Cuando el ser humano saca a la luz lo peor de sí mismo y deja al descubierto su irracionalidad más despreciable; cuando trata a sus congéneres como mera mercancía de cambio que ha de ser repartida por cupos; cuando la mayoría mira hacia otro lado hasta que una imagen nos hace a todos cómplices de lo que sabíamos que estaba pasando… En ese preciso instante dejamos de creer en la raza humana. Nos avergonzamos de nuestras decisiones, o precisamente de la falta de ellas, y agachamos la cabeza por la vergüenza que sentimos al perder la esperanza.
Pero es precisamente, también en ese momento, cuando el ser humano es capaz de hacer un acto de constricción y, en mitad de la desesperación, reencontrarse con todo aquello que, frente a los animales, nos convierte en personas.
La crisis migratoria en el Mediterráneo se ha convertido en uno de los mayores desastres sociales que se podrán recordar en la historia de la humanidad. No en vano ya es el mayor éxodo registrado desde la última Guerra Mundial.

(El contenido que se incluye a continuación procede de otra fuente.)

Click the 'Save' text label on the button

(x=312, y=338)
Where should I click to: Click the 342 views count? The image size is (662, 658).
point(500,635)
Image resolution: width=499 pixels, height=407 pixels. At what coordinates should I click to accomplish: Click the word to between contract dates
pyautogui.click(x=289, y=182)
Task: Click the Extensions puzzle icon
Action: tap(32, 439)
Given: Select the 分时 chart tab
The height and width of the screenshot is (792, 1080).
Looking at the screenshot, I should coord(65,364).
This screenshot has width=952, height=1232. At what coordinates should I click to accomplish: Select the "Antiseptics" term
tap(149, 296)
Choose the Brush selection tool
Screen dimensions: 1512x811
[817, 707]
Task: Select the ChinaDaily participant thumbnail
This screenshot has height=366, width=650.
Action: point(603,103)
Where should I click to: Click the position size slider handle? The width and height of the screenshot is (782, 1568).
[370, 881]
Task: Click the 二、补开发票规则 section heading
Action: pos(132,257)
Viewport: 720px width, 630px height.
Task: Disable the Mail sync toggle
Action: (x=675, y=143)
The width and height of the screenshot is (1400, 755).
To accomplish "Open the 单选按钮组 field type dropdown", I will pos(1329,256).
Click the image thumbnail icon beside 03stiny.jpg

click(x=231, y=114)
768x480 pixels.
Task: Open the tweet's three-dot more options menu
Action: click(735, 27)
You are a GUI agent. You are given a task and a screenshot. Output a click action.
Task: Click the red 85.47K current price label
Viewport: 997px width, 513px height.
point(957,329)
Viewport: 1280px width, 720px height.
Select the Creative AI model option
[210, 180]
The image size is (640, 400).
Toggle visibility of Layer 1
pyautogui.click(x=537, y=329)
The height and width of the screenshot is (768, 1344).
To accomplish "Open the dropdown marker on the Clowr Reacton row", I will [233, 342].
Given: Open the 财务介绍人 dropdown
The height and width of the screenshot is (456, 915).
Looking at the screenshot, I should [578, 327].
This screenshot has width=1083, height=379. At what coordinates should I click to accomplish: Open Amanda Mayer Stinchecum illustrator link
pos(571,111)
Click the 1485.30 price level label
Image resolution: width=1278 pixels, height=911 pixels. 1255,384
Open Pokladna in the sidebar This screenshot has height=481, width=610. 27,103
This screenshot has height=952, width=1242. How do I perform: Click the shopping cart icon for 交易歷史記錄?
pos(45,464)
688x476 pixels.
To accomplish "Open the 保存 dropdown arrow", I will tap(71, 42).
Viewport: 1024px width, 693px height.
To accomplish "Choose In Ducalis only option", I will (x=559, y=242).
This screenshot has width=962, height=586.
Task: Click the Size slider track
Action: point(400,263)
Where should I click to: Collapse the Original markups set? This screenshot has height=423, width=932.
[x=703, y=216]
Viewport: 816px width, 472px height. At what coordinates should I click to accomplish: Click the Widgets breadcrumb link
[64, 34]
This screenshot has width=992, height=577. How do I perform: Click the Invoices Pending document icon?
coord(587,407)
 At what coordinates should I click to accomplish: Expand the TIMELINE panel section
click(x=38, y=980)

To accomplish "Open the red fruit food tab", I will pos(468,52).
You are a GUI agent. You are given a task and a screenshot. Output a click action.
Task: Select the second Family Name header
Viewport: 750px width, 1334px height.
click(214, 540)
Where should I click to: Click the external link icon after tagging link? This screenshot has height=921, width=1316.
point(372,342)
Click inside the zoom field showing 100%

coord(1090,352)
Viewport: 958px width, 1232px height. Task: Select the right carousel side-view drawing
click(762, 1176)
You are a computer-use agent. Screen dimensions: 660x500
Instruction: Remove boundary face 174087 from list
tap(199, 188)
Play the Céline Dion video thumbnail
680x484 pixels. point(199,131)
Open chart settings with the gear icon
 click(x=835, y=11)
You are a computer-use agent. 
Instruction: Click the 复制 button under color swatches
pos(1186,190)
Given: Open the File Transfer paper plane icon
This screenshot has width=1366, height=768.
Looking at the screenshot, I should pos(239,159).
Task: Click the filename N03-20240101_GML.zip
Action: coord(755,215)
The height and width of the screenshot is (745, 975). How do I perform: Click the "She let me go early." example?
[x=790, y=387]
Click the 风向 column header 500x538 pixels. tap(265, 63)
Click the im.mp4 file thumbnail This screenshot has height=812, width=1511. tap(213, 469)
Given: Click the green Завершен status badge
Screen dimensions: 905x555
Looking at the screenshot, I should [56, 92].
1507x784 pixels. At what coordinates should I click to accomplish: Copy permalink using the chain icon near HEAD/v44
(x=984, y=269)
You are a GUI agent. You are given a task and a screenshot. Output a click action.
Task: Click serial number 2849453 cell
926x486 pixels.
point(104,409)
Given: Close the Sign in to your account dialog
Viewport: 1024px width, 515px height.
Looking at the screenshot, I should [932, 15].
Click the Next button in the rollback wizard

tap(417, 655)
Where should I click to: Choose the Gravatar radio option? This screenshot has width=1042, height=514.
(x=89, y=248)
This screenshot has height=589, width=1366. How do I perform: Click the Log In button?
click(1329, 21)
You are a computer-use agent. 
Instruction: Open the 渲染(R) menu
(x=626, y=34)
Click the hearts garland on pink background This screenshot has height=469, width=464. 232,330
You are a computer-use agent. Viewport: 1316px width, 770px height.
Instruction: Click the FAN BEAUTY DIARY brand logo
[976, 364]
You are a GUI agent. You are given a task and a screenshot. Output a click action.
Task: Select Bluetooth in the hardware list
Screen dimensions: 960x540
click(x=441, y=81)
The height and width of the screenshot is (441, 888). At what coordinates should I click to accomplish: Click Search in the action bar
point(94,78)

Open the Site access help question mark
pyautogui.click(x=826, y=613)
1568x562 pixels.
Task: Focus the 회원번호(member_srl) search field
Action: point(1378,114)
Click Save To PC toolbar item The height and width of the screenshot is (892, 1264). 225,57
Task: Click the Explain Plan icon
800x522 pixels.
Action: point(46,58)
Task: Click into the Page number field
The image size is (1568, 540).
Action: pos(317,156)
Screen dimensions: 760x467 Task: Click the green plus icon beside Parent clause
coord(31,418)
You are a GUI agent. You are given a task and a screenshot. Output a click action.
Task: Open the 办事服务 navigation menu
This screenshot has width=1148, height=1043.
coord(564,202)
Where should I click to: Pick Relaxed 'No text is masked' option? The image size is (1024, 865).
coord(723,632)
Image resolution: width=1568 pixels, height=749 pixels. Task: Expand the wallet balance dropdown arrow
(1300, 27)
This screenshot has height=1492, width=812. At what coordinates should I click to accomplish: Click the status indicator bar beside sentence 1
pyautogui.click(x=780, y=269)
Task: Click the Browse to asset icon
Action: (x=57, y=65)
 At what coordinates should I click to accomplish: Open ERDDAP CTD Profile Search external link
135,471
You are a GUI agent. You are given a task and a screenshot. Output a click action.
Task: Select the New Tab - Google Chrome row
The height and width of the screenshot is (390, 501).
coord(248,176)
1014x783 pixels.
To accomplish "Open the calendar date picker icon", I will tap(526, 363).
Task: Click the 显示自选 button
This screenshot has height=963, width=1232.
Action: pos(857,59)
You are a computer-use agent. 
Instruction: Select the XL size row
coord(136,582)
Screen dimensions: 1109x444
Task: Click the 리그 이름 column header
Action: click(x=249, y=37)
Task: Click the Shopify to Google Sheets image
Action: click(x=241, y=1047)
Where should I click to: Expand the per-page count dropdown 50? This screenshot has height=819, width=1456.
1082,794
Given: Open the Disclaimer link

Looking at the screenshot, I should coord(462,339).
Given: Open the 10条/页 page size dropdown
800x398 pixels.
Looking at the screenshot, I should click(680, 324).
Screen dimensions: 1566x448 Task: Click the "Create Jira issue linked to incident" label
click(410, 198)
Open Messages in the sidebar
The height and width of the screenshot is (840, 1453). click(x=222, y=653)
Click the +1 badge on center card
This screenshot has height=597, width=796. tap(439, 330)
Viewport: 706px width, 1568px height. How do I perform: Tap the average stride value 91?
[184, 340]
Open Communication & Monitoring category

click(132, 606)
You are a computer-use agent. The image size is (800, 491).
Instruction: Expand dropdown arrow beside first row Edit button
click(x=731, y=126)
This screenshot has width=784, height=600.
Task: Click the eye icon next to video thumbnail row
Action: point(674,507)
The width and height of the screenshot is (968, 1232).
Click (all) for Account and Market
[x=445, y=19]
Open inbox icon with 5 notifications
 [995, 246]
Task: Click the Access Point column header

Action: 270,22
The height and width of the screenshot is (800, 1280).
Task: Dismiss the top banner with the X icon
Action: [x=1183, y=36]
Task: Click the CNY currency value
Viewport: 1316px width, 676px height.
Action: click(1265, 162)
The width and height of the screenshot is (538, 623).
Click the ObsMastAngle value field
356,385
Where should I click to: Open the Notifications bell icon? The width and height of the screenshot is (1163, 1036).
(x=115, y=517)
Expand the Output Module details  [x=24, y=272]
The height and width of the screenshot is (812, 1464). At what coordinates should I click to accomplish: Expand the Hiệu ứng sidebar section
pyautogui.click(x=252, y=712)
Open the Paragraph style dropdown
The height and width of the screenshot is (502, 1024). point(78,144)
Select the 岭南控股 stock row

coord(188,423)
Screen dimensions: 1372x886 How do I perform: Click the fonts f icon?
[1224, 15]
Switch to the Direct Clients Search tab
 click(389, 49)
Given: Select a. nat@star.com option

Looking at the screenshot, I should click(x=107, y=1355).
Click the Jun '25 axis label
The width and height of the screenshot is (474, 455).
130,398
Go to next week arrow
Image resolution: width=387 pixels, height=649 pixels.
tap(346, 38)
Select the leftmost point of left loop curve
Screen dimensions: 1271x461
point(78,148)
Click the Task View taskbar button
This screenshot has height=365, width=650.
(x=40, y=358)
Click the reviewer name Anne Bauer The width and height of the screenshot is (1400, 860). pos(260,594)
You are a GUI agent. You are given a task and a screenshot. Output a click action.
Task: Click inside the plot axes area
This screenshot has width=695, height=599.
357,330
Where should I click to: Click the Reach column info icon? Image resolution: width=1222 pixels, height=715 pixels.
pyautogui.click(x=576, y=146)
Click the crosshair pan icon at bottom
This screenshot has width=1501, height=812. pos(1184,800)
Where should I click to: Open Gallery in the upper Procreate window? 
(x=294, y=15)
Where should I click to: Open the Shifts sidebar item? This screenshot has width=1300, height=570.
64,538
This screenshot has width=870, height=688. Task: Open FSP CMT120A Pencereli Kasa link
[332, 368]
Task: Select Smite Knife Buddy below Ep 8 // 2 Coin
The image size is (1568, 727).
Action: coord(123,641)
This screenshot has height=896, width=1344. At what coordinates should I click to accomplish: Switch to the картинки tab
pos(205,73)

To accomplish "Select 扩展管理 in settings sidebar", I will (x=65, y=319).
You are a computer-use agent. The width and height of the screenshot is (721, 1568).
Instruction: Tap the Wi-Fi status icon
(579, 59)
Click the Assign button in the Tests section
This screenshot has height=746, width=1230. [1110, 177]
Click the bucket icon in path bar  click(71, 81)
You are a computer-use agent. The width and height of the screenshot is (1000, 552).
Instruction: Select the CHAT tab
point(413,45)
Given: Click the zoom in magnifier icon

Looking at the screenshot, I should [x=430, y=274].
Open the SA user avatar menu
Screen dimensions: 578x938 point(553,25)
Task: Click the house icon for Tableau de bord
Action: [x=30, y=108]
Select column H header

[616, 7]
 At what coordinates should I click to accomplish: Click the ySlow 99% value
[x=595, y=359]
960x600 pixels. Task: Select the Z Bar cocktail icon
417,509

Muchas son las razones -y un buen número de ellas nos atañen a todos- las que han provocado los sucesos y las imágenes que nos impactan a diario desde hace meses pero, por encima de todas ellas, finalmente la esperanza parece haber comenzado a abrirse paso.
Fue necesario un potente fogonazo en nuestras retinas -con el peor de los desenlaces para el pequeño Aylan Kurdi y para los otros miles de niños, hombres y mujeres con los que se ha saldado ya el conflicto- para que nos diésemos cuenta de que, al margen de los gobiernos, los pueblos también tenemos mucho por hacer.
Afortunadamente, cada día son más las personas que deciden ayudar, recibir y acoger a otros muchos que lo han perdido todo, o lo han empeñado todo para escapar del horror que amenaza con destruir sus vidas. La esperanza y, por fin la cordura, empiezan a abrirse paso frente a políticas e ideas xenófobas, extremistas e insolidarias.
Estas imágenes muestran de una forma evidente lo importante que es sentirse persona y fuera de peligro, tener algo en lo que creer y recuperar la ilusión. Son las caras de los niños refugiados que finalmente han sido acogidos junto a sus familias. Las caras de la segunda oportunidad. Los rostros de un pueblo que, cansado de huir, encara el presente aferrándose a la esperanza de un futuro mejor.